Are industrial robots safe alongside humans?

An investigation found Amazon warehouses utilizing robotics have a higher prevalence of workplace incidents.
5 October 2020

Hundreds of lawnmower-sized robots that move around shelving units in a closed field are seen during a tour of Amazon’s Fulfillment Center. Source: AFP

  • An independent report has found that Amazon warehouses with robots present correspond to higher injury rates among employees
  • The report casts doubt over the industrial application of robots, which has been steadily booming and catalyzed by Covid-19
  • Workplace safety — especially in the presence of robots — continues to be a real, complex, and ongoing issue for all businesses

The Center for Investigative Reporting has acquired internal records for 150 of Amazon’s warehouses or ‘fulfillment centers’ over the last four years, and has found that sites with robots correlate to 50% higher rates of serious injury.

The reporting firm accuses the retailer of “bald misrepresentations”, and an intention to “hide its growing safety crisis” from the public and lawmakers alike. In response, Amazon said its numbers were high because it encouraged the reporting of even minor incidents (that’s an argument somewhat akin to Trump’s ‘we do more tests so there are more cases’, ‘tis is not).

Whether purposely misleading the masses or seeing safety numbers that inevitably result from their ever-increasing scale, Amazon continue to emphasize their “deep focus on the safety of teams”.

Robots show no sign of retreat

Amazon initially introduced robots into its warehouses after acquiring a robotics manufacturer in 2012. This year, the pandemic has given rise to a new boost in use for industrial robotics.

According to some forecasts, we could see the deployment of four million commercial robots across 50,000 warehouses in the next five years. With robotics-as-a-service emerging as a more commercially viable option, the lens has fallen both on their efficiency (as a route to longer uptimes) and the impact on the human workforce. Pickers at one Amazon warehouse, for example, said they had seen their expected number of items to handle grow from 100 to 400 an hour (to match the robot’s capabilities), or had been re-routed to workstations, stagnancy or monotonous tasks.

Amazon Robotics works, signed by the entire staff on the opening day of the Kent, Washington Fulfillment Center in March of 2016, hangs over the entrance during a tour September 21, 2018 in Kent, Washington.

Amazon Robotics works, signed by the entire staff on the opening day of the Kent, Washington Fulfillment Center in March of 2016. Source: AFP

The argument is nothing short of polarising. Some publications have professed that robotics is minimizing lifting injuries, falls from height, and managing worker fatigue with its tireless robotic arms. This industrial emphasis is accompanied by slightly more left-field applications, with robotic assessment of burning buildings (thus keeping fighters out of the firing line) to nuclear clean-ups and fuel-tank inspections. With the bulk of their use conducive with heightened efficiency and safer spaces, the spotlight is apt to fall – as it does in this case – on where humans and robots are intersecting problematically.

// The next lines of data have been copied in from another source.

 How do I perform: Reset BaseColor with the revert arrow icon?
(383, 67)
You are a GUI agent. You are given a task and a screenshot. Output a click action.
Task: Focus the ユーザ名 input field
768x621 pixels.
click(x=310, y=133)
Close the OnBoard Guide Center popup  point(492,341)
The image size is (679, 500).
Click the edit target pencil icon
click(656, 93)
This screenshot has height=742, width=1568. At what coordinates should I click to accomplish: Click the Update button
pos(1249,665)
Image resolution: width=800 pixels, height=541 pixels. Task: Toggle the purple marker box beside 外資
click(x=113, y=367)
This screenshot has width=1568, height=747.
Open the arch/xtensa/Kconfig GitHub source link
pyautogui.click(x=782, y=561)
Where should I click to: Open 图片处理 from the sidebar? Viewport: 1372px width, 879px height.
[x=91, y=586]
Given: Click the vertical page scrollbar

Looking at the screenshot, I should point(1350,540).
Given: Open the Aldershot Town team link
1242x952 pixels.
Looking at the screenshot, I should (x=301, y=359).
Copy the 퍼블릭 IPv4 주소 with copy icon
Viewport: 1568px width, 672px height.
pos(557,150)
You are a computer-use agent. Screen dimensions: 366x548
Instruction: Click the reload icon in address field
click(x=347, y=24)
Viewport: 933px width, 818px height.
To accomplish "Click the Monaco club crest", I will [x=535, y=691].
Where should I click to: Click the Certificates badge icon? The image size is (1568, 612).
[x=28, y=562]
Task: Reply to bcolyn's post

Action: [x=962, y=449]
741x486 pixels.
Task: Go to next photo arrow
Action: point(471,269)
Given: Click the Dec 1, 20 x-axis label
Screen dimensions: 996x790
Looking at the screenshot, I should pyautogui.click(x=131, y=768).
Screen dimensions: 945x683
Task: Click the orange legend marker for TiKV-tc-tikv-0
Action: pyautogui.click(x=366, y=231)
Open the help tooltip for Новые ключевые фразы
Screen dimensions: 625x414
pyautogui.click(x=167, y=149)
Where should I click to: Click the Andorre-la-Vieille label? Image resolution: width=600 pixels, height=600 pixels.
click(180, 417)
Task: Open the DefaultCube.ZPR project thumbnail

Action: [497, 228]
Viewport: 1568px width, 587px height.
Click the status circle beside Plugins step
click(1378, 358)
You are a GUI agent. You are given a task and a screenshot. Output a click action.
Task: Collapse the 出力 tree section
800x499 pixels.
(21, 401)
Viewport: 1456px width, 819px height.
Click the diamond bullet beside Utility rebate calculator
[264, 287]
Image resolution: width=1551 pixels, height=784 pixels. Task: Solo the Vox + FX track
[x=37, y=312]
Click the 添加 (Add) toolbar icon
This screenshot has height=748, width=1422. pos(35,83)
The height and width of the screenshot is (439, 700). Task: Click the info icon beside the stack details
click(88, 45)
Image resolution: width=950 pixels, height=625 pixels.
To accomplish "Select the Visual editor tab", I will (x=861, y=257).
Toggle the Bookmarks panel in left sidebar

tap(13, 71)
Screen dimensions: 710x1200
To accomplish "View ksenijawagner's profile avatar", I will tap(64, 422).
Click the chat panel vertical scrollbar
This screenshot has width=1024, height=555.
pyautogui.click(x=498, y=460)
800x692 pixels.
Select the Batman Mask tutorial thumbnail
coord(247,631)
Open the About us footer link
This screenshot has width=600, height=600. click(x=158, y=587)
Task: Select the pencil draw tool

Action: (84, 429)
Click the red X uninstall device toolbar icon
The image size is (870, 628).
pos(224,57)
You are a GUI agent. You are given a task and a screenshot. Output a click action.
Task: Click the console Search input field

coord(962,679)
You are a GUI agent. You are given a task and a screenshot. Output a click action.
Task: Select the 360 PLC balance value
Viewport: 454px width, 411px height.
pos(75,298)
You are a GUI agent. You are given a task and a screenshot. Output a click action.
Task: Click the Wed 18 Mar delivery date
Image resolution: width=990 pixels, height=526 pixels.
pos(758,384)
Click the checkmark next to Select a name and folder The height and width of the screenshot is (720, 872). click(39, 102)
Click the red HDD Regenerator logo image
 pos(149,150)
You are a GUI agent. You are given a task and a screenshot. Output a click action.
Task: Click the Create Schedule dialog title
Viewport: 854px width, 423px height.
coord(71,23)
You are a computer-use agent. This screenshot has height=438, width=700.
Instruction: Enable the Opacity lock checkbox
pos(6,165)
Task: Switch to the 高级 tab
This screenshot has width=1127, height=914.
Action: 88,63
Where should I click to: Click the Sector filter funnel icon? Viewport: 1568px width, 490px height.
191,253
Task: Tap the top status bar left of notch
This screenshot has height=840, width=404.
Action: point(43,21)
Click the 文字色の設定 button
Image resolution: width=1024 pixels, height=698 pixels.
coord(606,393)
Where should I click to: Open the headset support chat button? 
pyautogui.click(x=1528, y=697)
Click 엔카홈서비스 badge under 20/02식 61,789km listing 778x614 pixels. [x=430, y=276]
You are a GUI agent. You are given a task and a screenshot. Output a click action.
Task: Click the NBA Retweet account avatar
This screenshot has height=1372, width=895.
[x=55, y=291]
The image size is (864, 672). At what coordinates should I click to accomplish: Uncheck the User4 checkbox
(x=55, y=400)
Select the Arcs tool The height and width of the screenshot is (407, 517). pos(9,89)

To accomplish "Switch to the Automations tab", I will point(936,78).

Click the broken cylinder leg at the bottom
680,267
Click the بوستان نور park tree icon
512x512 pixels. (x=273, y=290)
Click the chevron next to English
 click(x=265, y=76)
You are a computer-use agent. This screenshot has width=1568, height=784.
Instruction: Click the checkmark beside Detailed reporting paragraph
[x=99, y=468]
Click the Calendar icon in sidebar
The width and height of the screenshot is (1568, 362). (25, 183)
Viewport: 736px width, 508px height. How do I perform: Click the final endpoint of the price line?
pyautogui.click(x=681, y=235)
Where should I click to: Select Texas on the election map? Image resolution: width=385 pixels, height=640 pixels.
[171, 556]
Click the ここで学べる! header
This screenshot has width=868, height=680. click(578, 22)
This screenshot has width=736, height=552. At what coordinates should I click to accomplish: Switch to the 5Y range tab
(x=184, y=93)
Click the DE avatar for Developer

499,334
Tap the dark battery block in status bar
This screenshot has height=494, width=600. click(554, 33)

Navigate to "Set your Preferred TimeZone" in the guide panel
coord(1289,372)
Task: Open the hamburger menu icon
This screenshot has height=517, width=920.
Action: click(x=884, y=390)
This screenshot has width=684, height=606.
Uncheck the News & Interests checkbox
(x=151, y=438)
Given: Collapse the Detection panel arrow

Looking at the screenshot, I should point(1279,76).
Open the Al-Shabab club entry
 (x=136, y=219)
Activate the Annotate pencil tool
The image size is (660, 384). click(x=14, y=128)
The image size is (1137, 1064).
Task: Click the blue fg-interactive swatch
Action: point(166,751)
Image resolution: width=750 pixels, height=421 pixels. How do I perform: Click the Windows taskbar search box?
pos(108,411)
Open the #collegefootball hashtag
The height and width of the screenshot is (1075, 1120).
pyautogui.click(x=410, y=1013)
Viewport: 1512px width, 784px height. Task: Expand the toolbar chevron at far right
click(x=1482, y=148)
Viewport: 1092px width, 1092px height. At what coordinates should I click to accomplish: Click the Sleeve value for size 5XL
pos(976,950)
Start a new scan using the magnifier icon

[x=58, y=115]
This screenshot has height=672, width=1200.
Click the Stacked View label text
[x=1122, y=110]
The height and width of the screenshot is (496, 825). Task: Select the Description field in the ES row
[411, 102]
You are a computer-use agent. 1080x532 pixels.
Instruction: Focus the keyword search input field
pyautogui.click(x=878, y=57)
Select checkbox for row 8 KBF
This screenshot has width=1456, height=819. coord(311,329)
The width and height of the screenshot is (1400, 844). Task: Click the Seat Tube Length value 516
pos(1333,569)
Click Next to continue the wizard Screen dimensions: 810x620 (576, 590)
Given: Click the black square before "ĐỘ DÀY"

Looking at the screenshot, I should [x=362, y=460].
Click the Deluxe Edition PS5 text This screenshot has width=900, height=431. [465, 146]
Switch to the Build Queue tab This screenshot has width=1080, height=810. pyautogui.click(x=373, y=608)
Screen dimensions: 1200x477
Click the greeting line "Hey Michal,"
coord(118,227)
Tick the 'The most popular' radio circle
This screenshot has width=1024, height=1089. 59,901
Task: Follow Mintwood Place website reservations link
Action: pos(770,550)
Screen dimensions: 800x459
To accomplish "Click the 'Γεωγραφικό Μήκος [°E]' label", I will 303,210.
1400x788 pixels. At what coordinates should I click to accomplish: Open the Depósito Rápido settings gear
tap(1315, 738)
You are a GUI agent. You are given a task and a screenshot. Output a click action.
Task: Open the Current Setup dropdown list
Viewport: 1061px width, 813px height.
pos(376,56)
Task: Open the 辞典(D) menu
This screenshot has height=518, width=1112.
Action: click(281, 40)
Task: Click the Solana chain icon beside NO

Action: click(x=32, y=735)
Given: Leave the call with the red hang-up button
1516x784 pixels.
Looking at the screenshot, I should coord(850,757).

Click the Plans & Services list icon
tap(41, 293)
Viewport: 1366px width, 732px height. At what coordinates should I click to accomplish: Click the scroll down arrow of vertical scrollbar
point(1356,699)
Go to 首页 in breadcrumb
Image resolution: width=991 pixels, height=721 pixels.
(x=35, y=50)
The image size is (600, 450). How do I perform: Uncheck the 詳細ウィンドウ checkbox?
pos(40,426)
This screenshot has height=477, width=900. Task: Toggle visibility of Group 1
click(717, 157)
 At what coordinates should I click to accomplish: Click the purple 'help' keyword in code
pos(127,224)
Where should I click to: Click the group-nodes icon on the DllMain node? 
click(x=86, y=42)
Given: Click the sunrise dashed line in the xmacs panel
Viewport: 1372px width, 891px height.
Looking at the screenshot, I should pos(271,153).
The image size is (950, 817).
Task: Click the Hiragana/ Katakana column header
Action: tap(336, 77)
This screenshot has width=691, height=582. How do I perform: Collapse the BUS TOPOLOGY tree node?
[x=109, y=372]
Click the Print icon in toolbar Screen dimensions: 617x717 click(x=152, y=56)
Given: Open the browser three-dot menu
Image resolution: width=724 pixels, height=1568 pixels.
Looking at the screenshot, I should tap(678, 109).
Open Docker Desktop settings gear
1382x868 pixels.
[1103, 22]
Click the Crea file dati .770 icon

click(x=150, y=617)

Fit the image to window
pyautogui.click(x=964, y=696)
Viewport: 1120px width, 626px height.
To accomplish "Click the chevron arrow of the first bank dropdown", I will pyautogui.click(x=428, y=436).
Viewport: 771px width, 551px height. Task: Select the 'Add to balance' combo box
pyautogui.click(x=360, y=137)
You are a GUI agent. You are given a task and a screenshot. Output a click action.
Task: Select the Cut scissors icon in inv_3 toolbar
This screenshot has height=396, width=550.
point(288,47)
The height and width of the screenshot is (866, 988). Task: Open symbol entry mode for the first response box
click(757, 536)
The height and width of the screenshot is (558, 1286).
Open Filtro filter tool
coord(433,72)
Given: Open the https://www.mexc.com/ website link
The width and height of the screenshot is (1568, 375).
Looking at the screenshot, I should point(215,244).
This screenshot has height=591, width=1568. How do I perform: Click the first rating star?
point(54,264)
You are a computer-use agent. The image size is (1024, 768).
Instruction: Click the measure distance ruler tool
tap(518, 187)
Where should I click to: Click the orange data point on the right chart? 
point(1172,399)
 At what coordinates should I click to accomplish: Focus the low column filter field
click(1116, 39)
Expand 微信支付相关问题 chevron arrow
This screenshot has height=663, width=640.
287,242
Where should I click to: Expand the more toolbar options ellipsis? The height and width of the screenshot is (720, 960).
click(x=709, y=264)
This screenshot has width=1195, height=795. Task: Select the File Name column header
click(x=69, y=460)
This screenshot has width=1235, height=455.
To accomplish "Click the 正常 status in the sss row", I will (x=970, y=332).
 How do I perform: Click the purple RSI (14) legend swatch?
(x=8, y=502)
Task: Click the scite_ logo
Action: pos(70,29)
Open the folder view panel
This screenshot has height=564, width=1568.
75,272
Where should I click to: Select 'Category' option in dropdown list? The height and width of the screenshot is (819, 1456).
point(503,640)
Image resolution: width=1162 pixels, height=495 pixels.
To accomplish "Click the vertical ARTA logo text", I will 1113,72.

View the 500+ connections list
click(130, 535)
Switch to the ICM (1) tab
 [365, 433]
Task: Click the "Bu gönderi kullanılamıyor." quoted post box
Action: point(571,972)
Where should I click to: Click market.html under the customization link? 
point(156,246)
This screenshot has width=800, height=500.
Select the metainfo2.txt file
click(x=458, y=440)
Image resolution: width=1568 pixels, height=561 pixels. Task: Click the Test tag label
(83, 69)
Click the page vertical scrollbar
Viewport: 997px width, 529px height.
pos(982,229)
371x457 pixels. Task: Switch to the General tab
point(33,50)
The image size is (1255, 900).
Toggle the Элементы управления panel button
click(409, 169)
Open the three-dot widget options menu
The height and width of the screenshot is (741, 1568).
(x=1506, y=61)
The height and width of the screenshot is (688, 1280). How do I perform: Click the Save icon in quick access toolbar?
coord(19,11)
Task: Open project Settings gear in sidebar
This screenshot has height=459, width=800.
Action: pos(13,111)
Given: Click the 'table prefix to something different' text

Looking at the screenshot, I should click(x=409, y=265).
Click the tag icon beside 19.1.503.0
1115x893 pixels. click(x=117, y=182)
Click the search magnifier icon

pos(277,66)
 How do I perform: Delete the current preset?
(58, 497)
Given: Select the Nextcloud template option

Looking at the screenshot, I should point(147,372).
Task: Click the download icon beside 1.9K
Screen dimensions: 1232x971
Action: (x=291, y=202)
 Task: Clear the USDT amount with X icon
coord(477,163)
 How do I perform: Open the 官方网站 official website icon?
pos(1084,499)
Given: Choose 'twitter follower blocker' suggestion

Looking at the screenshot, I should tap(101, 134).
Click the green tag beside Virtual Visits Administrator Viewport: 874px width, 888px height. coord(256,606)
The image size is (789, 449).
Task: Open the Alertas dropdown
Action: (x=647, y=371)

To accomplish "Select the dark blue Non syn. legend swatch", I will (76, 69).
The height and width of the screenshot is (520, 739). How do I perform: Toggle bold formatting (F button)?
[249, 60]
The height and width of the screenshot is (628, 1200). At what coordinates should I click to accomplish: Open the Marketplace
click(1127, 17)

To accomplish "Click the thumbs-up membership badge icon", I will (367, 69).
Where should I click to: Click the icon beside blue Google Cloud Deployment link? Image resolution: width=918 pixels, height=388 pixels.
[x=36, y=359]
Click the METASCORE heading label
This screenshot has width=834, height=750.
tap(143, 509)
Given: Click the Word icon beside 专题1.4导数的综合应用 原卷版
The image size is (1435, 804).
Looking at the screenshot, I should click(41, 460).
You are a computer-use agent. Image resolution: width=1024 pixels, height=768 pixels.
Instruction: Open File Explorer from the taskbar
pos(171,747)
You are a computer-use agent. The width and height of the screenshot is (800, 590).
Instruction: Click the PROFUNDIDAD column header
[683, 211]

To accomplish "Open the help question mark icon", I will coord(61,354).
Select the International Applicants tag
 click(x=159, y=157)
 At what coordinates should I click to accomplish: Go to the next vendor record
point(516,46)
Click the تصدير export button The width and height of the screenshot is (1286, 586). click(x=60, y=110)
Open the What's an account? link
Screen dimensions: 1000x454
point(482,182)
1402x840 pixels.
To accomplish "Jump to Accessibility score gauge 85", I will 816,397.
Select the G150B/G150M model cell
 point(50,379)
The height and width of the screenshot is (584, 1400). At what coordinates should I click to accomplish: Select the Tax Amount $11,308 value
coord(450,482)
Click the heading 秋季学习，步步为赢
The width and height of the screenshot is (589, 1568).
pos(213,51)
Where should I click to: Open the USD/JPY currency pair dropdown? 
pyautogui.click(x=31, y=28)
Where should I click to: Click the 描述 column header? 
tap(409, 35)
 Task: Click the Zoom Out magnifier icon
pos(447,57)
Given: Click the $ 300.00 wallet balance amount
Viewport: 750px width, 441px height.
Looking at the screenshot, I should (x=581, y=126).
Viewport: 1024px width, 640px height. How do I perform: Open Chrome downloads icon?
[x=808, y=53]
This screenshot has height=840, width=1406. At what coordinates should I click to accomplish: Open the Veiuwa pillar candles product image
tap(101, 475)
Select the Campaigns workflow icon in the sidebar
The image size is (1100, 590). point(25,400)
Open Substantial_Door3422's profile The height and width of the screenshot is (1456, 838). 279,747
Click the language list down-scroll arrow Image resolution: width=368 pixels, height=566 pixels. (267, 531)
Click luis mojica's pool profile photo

Does this Amazon-focused report, however, cast a shadow over industries’ increasing onus on robotic deployment, and is the concern fair?

 Amazon’s warehouse woes?

So, The Center reports that last year alone, there were 14,000 “serious” injuries in Amazon workplaces. Such injuries require days off or job restrictions. Their overall injury rate was almost double the industry standard, and the report posits that it was pushed to such a troubling point by warehouses with robots in.

A few warehouses reported as many as five times as many injuries as the industry average, measured in serious injuries per 100 workers.

Amazon’s chief executive Jeff Wilke is pretty adamant of the robotics’ safety, though claiming the technology is not only “making jobs safer”, but also “making jobs more interesting, allowing people to take advantage of their innate human creativity”. Though a familiar and somewhat credible argument (and beyond the role of robots in industry), the aforementioned concerns of employees mean Wilke’s words must be taken with a pinch of salt.

Cases for the defense:

Reveal’s analysis of the data it received found that 2019’s “Prime Day” sales period was “the year’s most dangerous week for injuries at Amazon fulfillment centers, with nearly 400 serious injuries recorded across the country”. If peak periods give rise to chaos in the warehouses, then the relative benefits of robots are somewhat nullified, no? Perhaps not. Peak periods mean more staff, and so an inevitable increase in injury numbers, though no tangible increase in rates (injury per X number of workers).

Workplace safety is a real, complex and ongoing concern for every business (even more so now with Covid-safe environments required for operations to continue). In the past, there have been plenty of disputes of the “robots are taking over” ilk, but this is scarce the case. The industrial co-existence of robots and workers is in its infancy, and though there’s no uniform solution, one can’t help but feel it lies at the crossroads of increased efficiency, employee empowerment, and, most pivotally, stringent safety measures.